Ouvimos desde sempre que o Brasil precisa mudar. Sim, mas por quê? A resposta individual desta pergunta é dependente de inúmeros fatores, mas especialmente do estrato sócio-econômico de quem a responde.
Os problemas do nosso país são quase incontáveis: corrupção, sistema político inviabilizado, alta carga tributária, legislação trabalhista desfavorável, burocracia excessiva, infra-estrutura insuficiente e ineficiente, sistema educacional, de saúde e segurança pública decadentes, seguridade social falida etc... e cada um destes tópicos deriva para um sem número de outras questões. Mas para onde converge a maioria dos brasileiros?
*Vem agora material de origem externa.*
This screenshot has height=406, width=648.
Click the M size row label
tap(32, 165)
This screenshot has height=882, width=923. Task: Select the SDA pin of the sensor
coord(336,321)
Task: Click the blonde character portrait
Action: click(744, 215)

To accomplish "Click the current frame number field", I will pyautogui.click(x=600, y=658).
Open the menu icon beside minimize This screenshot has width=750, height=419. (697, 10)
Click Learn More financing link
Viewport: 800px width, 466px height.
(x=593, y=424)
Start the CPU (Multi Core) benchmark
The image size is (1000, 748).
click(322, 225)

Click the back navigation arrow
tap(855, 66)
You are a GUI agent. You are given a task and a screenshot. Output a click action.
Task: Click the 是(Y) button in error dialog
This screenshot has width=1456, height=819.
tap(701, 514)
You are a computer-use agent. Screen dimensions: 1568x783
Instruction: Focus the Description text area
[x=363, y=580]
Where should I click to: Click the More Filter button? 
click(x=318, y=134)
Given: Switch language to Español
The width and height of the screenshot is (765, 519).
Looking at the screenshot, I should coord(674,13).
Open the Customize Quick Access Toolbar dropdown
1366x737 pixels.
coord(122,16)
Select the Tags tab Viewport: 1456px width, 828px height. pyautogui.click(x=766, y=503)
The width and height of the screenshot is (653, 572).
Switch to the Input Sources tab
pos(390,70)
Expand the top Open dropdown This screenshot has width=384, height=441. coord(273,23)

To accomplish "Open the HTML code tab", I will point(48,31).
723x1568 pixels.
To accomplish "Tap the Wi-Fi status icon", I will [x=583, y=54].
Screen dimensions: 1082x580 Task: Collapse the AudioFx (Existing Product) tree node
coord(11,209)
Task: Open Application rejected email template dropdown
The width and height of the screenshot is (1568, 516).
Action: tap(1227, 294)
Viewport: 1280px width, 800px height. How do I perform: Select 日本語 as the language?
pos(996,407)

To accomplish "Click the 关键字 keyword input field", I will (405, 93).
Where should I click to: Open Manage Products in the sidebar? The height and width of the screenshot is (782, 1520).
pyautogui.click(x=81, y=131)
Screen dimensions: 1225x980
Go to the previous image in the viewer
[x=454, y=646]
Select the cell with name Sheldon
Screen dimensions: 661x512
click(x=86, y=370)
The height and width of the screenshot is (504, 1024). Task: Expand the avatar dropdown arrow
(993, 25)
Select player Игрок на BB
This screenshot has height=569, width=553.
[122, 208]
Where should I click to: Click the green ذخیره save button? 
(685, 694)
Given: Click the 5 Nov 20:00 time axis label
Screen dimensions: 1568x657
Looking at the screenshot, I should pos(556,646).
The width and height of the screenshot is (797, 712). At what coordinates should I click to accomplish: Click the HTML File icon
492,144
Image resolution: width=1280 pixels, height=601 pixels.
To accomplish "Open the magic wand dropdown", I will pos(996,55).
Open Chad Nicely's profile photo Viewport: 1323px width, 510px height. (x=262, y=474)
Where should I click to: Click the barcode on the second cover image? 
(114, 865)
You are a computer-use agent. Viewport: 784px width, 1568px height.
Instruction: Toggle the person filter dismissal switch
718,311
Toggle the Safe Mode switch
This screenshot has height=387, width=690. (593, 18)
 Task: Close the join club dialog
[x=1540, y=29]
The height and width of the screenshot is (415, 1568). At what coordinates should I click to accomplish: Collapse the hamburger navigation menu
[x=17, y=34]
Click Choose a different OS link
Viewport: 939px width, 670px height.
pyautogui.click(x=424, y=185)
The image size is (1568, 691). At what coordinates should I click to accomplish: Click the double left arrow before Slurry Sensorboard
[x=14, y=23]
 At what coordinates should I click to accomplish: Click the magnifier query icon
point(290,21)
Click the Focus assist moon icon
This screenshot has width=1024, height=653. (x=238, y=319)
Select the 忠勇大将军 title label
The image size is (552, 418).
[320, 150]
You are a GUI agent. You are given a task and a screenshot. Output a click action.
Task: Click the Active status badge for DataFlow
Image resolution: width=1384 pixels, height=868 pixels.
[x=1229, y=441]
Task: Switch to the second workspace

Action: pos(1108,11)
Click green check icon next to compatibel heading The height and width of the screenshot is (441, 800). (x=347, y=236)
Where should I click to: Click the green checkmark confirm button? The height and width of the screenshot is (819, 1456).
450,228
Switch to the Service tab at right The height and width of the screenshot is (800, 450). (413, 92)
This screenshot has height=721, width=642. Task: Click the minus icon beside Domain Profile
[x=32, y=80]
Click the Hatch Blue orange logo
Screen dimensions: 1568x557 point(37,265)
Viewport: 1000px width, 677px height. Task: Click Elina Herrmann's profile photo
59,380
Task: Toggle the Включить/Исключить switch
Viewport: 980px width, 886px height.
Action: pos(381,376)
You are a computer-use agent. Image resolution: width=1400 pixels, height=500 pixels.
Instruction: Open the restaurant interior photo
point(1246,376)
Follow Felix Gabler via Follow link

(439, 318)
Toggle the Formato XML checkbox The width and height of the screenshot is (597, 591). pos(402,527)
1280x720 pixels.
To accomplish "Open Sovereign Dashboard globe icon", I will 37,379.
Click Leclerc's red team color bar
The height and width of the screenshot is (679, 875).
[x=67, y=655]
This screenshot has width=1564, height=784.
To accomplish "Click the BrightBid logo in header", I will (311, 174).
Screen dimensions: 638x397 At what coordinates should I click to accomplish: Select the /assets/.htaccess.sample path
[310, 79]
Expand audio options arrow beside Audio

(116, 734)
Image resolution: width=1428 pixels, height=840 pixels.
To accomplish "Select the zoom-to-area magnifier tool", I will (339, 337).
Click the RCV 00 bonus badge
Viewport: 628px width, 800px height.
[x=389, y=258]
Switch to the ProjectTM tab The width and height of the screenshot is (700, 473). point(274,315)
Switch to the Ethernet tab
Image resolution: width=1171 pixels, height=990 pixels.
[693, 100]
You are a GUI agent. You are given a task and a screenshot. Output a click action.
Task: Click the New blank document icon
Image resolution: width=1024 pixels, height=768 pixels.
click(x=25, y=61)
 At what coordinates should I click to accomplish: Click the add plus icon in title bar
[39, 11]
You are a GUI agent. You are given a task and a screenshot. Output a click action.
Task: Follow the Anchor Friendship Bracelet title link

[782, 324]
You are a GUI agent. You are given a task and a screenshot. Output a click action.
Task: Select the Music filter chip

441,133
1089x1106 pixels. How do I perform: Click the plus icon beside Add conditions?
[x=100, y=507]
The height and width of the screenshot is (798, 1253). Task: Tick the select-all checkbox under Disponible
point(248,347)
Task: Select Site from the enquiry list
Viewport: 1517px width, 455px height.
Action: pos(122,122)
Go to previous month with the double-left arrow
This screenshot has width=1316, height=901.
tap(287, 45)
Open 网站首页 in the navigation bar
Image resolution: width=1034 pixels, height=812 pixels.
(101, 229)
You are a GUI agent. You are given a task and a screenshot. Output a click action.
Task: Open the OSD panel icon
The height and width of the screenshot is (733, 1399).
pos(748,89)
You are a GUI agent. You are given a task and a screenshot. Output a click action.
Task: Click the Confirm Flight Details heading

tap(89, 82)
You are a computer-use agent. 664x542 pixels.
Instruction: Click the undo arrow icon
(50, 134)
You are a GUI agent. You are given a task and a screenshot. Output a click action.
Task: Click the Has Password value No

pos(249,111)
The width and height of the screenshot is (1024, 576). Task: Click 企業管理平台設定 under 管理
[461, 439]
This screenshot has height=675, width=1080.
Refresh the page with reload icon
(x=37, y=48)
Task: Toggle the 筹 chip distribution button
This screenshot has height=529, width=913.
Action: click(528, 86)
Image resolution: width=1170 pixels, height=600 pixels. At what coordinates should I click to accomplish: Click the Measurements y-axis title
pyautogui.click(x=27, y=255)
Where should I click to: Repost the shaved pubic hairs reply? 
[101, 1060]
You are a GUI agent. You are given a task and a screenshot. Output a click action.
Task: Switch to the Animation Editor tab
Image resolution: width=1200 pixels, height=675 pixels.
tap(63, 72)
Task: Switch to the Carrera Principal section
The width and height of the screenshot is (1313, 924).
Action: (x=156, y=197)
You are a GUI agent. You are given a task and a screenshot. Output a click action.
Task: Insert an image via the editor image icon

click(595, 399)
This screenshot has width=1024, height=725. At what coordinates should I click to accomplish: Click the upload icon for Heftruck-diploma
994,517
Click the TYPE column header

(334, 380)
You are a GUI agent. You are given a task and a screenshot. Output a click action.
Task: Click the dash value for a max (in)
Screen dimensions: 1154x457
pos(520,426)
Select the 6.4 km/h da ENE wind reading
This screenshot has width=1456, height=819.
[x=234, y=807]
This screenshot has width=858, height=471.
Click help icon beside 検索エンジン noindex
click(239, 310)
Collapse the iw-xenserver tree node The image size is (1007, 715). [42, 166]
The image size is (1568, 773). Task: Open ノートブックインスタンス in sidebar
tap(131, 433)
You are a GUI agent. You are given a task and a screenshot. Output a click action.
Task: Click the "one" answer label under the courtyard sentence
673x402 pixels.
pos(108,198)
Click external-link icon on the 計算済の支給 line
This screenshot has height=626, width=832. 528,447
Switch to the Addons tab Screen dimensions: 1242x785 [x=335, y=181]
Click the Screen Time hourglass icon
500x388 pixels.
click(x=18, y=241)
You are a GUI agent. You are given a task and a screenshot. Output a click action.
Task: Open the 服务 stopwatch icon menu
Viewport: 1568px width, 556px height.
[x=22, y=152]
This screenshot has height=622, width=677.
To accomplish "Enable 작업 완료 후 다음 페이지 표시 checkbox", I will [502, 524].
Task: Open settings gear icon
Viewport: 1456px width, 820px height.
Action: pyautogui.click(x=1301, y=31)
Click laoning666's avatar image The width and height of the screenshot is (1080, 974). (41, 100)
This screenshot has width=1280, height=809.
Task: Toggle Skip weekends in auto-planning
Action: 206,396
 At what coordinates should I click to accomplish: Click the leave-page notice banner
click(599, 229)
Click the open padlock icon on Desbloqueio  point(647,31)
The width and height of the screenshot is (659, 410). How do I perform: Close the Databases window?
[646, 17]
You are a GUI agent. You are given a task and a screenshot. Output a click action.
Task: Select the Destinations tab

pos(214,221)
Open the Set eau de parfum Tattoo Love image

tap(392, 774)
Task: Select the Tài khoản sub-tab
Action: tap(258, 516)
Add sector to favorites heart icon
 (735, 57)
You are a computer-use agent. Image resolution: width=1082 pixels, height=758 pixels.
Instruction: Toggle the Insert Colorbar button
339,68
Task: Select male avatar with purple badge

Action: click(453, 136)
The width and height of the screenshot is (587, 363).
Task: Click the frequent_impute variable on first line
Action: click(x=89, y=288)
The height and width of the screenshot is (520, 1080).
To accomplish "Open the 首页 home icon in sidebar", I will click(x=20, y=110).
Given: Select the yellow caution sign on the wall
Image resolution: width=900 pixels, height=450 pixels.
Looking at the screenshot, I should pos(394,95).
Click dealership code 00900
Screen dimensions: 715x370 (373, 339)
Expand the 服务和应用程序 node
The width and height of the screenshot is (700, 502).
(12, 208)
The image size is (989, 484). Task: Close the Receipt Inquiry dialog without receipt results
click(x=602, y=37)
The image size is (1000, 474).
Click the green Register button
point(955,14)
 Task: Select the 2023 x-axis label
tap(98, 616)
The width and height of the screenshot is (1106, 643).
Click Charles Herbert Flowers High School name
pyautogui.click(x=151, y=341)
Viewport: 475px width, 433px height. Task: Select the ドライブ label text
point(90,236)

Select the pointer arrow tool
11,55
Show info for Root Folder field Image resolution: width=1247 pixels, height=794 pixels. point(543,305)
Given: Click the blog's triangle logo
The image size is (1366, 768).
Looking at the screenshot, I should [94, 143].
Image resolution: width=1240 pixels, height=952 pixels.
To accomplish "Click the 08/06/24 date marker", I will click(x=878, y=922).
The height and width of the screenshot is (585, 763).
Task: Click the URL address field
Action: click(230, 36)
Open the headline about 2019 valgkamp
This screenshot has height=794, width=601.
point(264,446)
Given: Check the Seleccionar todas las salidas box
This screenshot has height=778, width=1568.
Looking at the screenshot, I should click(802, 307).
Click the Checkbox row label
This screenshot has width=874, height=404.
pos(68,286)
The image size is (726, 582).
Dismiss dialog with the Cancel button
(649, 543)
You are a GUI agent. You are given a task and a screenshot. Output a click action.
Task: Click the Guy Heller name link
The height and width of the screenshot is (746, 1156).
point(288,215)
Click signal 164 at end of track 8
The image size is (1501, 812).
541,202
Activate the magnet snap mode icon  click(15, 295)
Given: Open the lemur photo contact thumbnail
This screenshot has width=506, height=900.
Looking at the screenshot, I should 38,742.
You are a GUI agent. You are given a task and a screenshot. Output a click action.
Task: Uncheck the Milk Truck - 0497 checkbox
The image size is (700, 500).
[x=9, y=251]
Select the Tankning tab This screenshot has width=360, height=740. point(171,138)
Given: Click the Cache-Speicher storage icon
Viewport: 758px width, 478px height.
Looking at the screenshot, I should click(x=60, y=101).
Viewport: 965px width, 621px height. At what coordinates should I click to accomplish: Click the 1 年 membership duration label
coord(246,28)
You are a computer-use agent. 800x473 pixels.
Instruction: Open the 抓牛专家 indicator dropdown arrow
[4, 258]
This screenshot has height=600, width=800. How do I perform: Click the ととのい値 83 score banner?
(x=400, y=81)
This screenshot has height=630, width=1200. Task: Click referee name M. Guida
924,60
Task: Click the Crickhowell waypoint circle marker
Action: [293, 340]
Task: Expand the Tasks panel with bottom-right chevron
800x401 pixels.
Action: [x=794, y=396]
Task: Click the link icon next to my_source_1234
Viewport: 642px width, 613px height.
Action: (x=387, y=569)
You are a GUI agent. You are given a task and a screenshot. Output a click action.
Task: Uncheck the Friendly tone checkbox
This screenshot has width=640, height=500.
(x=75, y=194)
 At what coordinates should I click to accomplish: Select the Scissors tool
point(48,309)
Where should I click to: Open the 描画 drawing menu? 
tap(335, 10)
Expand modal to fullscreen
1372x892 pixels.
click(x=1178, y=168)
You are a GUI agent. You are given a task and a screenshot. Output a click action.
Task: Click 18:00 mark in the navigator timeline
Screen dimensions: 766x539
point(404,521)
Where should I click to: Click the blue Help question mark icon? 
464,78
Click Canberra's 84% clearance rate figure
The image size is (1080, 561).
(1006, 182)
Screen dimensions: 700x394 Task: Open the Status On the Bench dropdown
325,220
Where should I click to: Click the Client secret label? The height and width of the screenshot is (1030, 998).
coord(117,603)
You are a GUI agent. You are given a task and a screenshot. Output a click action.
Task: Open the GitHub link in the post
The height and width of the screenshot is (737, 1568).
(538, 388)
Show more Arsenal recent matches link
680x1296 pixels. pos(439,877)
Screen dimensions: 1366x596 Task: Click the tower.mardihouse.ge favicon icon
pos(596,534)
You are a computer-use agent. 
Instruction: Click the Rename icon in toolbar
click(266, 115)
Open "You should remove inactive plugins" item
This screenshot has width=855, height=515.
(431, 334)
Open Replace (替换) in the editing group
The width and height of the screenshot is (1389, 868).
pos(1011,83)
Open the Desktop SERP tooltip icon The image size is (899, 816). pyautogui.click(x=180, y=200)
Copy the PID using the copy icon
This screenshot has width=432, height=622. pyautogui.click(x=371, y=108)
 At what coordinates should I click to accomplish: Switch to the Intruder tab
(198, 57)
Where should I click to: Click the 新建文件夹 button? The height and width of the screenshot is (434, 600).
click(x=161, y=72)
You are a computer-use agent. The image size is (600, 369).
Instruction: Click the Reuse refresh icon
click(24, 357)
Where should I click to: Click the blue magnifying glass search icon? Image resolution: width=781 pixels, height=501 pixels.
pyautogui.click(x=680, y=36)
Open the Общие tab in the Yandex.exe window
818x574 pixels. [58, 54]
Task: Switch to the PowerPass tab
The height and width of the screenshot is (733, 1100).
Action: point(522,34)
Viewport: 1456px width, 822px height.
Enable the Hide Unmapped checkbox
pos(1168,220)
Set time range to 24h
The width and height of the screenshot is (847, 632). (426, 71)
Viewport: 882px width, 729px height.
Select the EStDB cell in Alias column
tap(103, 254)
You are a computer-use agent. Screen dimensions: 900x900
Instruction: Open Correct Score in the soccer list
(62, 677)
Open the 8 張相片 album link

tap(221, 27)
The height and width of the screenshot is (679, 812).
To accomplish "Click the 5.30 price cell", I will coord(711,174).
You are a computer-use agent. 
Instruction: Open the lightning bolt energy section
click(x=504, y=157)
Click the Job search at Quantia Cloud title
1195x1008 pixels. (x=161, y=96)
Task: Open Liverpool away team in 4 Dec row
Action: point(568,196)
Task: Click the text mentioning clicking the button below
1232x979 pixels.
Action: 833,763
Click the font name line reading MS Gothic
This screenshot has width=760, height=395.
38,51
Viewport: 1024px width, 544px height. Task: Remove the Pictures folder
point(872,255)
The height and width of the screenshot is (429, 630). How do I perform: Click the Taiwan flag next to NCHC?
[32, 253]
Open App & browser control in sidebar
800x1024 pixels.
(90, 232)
Evidentemente a educação, saúde e segurança pública são tópicos cuja abordagem parece resultar da interseção de interesses da sociedade como um todo. Contudo, qual é o tratamento que congrega a vontade geral? Aumento de recursos? Aparelhamento? Qualificação profissional? Federalização? Privatização? Não acredito haver consenso.
O atual momento político e histórico do Brasil, como disse em ocasiões outras, pode permitir alcançarmos as tão desejadas mudanças. É preciso, contudo, ter método e foco.
Venho humildemente sugerir um ponto como primordial. Este, talvez, mais digno que os demais de protesto, pois pode produzir efeitos tangíveis e mensuráveis a médio prazo: a reforma política.
Todavia, fugindo das óticas tradicionais, que elencam um grande volume de mudanças necessárias neste sistema nefasto, proponho apenas duas: (1) a possibilidade de candidatos independentes (apartidários) concorrerem a todo e qualquer cargo; e (2) o financiamento público de campanha; tendo por fim único garantir iguais oportunidades aos candidatos e garantir voz aos independentes.
Esta propositura resulta da observação de que o voto, ainda que seja o maior instrumento democrático de que dispomos, não dá real opção de escolha à população, já que os candidatos são escolhidos por processos não democráticos (as prévias partidárias) e sem participação ativa da sociedade.
A presença de candidatos independentes nas eleições, defendo, abriria campo para o exercício direto da democracia pelos cidadãos. Eles próprios podendo integrar o processo eleitoral, ou buscando eleger indivíduos que lhe parecem fiéis aos seus ideais, sem que tenha havido um conchavo prévio para avaliar sua 'viabilidade', 'elegibilidade', 'fidelidade partidária' e coisas do gênero.
Da mesma maneira, os compromissos dos candidatos independentes seria diretamente com o seu eleitorado. Seus mandatos nasceriam sem qualquer dívida com os eventuais financiadores de campanha, já que os recursos teriam sido públicos.
Não esqueço as dificuldades práticas disto, já que o número de candidatos subiria vertiginosamente e as campanhas, a se tornarem públicas, tomariam um tempo nas mídias - rádio e televisão, sobretudo - que inviabilizaria as campanhas. Mas se o candidato independente necessitasse de um número mínimo de adesões para concorrer, o problema estaria resolvido e, mais, legitimaria a candidatura.
Grandes expoentes políticos já defenderam e defendem esta idéia. Dentre eles Itamar Franco, Marina Silva e José Sarney, a ver a Proposta de Emenda Constitucional 41 de 2011 (PEC 41/2011) de autoria deste último.